Comprehensive Analysis
The valuation of Veritas (India) Limited as of November 26, 2025, with a stock price of ₹210.85, presents a classic case of a deeply discounted stock facing severe operational headwinds. A triangulated valuation suggests a wide range of potential fair values, highlighting the uncertainty surrounding the company's future. Based on a price check, the stock appears Undervalued, but the wide range from ₹164 to ₹473 indicates a lack of a clear margin of safety until profitability stabilizes, making it a potential turnaround play for watchlist consideration.
From a multiples approach, Veritas's valuation multiples are extremely low, with a P/E of 10.55x, EV/EBITDA of 6.11x, and P/B of 0.21x. These figures are depressed because of a catastrophic decline in recent earnings, with EPS growth plunging by -98.39% in the latest quarter. Compared to the broader Indian industrial distribution sector, Veritas appears cheap, but it does not deserve the premium multiples of more stable peers. The asset-based approach reveals the most significant undervaluation, with the stock trading at a staggering 79% discount to its tangible book value per share of ₹1014.24. This suggests investors believe the company's assets are either not worth their stated value or cannot be used to generate adequate returns, a concern justified by the recent Return on Equity of just 0.09%.

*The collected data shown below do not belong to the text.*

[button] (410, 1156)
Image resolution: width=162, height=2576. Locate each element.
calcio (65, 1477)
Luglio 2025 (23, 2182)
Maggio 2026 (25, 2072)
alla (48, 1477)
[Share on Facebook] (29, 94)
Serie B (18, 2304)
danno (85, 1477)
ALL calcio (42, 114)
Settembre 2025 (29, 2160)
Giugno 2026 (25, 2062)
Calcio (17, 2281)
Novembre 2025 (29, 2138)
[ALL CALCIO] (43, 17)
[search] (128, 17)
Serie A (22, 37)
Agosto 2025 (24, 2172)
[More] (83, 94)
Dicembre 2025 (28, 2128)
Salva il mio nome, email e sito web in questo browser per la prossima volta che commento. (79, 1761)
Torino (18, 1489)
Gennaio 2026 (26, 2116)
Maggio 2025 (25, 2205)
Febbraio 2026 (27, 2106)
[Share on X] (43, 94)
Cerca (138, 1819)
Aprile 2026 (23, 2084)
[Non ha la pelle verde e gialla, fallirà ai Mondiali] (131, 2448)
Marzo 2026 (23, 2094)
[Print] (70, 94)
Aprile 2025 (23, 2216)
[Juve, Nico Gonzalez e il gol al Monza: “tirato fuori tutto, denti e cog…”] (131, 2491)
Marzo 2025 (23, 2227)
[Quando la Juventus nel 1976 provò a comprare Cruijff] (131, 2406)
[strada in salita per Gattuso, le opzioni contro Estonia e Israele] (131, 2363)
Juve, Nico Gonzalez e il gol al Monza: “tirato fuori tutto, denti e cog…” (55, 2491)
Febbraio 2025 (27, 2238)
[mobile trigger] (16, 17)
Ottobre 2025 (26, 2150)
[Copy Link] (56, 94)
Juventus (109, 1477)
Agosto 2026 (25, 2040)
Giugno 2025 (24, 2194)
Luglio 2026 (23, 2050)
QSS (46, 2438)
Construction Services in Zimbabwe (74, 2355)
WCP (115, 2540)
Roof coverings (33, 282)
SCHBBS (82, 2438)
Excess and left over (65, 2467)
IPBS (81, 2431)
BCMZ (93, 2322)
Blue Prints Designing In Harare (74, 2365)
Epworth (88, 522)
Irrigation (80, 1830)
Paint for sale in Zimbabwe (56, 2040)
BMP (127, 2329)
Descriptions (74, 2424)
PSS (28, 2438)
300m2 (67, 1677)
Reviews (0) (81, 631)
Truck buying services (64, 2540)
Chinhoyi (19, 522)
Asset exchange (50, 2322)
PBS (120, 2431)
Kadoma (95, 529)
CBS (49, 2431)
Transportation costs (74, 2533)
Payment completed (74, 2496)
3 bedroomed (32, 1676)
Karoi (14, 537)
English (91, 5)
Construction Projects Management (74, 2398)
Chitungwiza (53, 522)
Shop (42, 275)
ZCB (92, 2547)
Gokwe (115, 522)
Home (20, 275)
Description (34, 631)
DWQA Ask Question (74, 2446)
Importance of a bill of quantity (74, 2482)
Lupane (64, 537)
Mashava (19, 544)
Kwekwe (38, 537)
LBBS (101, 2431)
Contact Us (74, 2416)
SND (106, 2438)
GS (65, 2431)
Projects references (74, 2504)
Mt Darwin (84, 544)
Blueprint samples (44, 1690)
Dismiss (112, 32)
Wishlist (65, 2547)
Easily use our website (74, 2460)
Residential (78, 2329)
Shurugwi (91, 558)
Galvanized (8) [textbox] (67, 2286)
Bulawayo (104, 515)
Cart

The cash-flow approach provides a bearish signal. While the company generated positive free cash flow (FCF) in the last fiscal year, the most recent data shows a deeply negative FCF yield of -30.43%, indicating that the company is currently burning cash—a significant red flag. In conclusion, a triangulation of these methods suggests a fair value range between ₹164 (based on poor growth models) and ₹473 (based on historical intrinsic value). The stock is priced for distress, offering significant upside if operations turn around, but the risk of further declines is equally substantial if the business does not stabilize quickly.